The legacy platform didn’t support multiple data source formats and had an outdated ETL configuration, which slowed down data processing. As a result, data processing could take days, with some sources excluded from processing. Additionally, non-tech users couldn’t participate in ETL processes and needed a user-friendly interface to interact with data.
We developed a data management app and integrated it with several database engines (Oracle, Microsoft SQL) and Apache Hadoop to enable distributed storage and processing of large datasets. It enabled 10x faster data processing and less memory and space usage. The app also became accessible for non-tech users, who could visualize data and get reports within minutes. The system was able to process various data sources, transform data, and prepare different output forms, be it databases or files.

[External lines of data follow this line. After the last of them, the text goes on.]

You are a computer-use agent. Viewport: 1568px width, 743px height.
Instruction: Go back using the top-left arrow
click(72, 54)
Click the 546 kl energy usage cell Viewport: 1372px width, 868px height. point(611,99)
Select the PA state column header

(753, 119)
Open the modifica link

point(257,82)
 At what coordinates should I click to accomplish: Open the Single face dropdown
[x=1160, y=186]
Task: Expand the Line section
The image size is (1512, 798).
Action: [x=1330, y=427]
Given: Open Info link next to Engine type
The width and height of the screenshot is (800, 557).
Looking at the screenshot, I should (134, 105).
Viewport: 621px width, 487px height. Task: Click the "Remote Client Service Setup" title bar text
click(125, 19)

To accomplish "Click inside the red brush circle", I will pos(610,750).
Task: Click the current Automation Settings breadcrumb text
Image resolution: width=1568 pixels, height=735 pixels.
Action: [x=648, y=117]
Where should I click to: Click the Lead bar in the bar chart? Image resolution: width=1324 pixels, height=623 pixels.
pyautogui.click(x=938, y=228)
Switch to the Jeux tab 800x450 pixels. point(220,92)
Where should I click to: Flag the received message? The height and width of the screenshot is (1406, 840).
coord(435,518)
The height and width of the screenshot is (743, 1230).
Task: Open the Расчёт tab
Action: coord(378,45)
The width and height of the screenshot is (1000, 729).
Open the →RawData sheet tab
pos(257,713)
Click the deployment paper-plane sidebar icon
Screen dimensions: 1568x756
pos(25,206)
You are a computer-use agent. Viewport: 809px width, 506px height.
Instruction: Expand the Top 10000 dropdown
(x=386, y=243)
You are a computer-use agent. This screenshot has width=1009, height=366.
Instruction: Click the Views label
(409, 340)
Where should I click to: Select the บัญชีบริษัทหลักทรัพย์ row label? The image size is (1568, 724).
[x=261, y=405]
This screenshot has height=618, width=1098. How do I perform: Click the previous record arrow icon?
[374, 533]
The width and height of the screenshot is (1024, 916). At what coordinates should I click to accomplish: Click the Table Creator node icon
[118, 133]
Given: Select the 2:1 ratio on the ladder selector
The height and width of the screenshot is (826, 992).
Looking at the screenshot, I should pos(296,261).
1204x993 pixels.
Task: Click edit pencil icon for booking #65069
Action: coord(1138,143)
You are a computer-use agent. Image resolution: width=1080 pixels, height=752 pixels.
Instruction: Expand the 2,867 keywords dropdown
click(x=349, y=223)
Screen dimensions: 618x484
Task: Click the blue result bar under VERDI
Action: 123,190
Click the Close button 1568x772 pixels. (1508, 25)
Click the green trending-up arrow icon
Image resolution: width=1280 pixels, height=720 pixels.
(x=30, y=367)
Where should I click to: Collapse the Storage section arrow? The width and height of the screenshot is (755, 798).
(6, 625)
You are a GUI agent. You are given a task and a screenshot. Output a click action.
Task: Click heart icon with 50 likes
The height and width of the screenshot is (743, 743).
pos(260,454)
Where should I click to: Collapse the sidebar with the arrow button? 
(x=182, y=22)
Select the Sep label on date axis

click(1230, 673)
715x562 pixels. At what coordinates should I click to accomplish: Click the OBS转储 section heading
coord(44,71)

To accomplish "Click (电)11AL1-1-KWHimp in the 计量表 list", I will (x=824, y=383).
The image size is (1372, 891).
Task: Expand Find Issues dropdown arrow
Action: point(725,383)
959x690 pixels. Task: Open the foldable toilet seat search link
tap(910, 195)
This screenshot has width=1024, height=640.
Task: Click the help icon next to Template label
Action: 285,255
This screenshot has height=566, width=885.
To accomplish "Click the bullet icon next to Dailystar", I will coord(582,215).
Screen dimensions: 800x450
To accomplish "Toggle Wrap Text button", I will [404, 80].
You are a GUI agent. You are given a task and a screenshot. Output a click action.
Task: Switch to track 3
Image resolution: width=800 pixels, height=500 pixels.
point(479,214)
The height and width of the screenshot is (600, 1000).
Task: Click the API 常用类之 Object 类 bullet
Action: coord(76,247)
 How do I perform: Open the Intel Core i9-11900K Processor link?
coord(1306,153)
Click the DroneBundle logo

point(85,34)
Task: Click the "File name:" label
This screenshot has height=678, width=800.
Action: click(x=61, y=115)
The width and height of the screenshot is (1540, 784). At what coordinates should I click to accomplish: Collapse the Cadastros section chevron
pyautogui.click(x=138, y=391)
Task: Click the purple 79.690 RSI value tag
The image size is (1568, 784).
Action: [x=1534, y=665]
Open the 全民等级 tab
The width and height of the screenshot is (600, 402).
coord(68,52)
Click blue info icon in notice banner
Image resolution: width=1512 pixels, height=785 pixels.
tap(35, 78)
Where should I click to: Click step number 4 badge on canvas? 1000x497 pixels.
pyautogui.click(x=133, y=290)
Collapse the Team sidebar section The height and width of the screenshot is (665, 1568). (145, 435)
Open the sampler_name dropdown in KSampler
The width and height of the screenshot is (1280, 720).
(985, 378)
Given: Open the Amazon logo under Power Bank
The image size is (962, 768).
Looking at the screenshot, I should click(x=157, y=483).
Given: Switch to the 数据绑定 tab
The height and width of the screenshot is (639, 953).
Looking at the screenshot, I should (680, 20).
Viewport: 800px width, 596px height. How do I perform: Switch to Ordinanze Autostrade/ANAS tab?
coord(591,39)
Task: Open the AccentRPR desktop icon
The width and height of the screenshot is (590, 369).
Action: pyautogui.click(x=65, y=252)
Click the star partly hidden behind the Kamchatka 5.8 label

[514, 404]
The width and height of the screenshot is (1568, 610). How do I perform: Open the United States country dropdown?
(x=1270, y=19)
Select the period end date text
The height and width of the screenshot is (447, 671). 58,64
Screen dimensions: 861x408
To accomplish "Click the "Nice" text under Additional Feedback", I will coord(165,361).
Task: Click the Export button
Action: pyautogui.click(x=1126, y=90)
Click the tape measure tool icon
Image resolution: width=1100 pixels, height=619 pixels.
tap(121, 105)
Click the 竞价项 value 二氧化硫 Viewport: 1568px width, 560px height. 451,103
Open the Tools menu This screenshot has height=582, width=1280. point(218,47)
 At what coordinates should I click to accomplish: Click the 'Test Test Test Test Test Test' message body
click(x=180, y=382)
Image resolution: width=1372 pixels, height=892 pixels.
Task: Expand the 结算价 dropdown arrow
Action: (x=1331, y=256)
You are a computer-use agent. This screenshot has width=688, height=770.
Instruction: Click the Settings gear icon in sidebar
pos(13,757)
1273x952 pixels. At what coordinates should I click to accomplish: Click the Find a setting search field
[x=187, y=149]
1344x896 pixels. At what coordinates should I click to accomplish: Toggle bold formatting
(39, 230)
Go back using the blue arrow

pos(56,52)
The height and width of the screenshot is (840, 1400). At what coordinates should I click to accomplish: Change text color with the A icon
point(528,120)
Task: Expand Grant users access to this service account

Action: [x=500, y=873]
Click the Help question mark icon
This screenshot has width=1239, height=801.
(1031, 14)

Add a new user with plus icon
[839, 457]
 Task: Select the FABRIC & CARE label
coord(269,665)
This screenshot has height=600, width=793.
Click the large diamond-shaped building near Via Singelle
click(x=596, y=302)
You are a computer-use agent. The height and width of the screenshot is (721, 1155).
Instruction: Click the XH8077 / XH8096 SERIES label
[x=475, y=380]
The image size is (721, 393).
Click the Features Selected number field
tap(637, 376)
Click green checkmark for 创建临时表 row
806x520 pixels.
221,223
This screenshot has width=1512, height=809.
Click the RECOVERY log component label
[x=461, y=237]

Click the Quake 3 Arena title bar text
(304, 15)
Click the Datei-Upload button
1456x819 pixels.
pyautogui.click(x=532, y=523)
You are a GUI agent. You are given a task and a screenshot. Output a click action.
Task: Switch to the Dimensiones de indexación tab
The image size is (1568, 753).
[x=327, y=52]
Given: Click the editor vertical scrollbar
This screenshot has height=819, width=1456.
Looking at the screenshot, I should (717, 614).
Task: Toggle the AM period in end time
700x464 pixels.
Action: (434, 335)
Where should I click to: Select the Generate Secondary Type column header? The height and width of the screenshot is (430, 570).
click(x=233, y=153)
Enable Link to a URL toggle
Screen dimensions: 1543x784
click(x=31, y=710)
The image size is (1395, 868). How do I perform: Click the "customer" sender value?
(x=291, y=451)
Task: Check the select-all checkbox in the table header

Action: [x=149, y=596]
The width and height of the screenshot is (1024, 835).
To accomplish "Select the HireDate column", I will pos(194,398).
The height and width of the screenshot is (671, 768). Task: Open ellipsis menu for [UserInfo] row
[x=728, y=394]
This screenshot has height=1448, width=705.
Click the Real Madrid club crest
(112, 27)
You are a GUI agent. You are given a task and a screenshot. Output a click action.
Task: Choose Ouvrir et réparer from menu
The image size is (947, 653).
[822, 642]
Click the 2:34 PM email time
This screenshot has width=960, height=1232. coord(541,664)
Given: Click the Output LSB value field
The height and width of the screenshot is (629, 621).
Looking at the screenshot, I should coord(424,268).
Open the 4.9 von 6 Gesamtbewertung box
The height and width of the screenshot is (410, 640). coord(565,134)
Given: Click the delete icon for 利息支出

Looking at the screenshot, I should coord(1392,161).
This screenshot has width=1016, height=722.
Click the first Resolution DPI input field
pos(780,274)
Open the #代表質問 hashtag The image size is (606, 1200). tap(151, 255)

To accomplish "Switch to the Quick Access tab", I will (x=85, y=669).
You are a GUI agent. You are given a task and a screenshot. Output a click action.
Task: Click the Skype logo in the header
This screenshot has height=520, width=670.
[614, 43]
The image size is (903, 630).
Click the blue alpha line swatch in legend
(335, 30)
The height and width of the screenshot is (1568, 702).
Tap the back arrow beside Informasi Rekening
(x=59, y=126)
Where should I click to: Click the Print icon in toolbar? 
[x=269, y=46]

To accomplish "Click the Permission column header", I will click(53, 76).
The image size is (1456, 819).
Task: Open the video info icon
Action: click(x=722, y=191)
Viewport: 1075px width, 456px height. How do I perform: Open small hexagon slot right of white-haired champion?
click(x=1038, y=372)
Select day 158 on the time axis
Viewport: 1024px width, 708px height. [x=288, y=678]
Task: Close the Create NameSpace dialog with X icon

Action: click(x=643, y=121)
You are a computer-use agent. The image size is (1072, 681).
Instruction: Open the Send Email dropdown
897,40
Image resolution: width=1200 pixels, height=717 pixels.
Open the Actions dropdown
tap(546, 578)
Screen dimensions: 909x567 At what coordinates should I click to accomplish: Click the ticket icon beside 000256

This way, users were able to deliver prepared data to other destinations, like cloud storages, FTP servers, or other teams.
To maintain a high system performance when the number of users was constantly growing, we initiated the system migration from the on-premises server to the cloud. Our DevOps specialists audited the existing infrastructure and prepared a migration roadmap. We designed a scalable and secure cloud infrastructure and deployed it to AWS. As a result, the customer got a virtual private cloud with private and public subnets, defined network gateways, and fine-tuned security settings.
To ensure security of large volumes of sensitive data, we used Amazon S3. Critical data was backed up via AWS tools. We utilized Amazon RDS to create and save automated backups of database instances. For enhanced security, we used AWS services to store passwords and license codes as encrypted parameters and enabled secure configuration of managed instances and password reset.
Our solution is now used by many leading pharmaceutical corporations, enabling them to handle data of multiple formats from various sources and manage their data assets efficiently and securely with big data governance tools.
Big data is disrupting traditional data management. Taking into account the predictions for the future of big data, enterprises consider it urgent to seek new ways and new technological solutions that can help process large amounts of multi-format data in an efficient and secure way. Big data governance is an essential component of a brand-new approach to data, and it’s important to get it right by means of a tailored framework and infrastructure.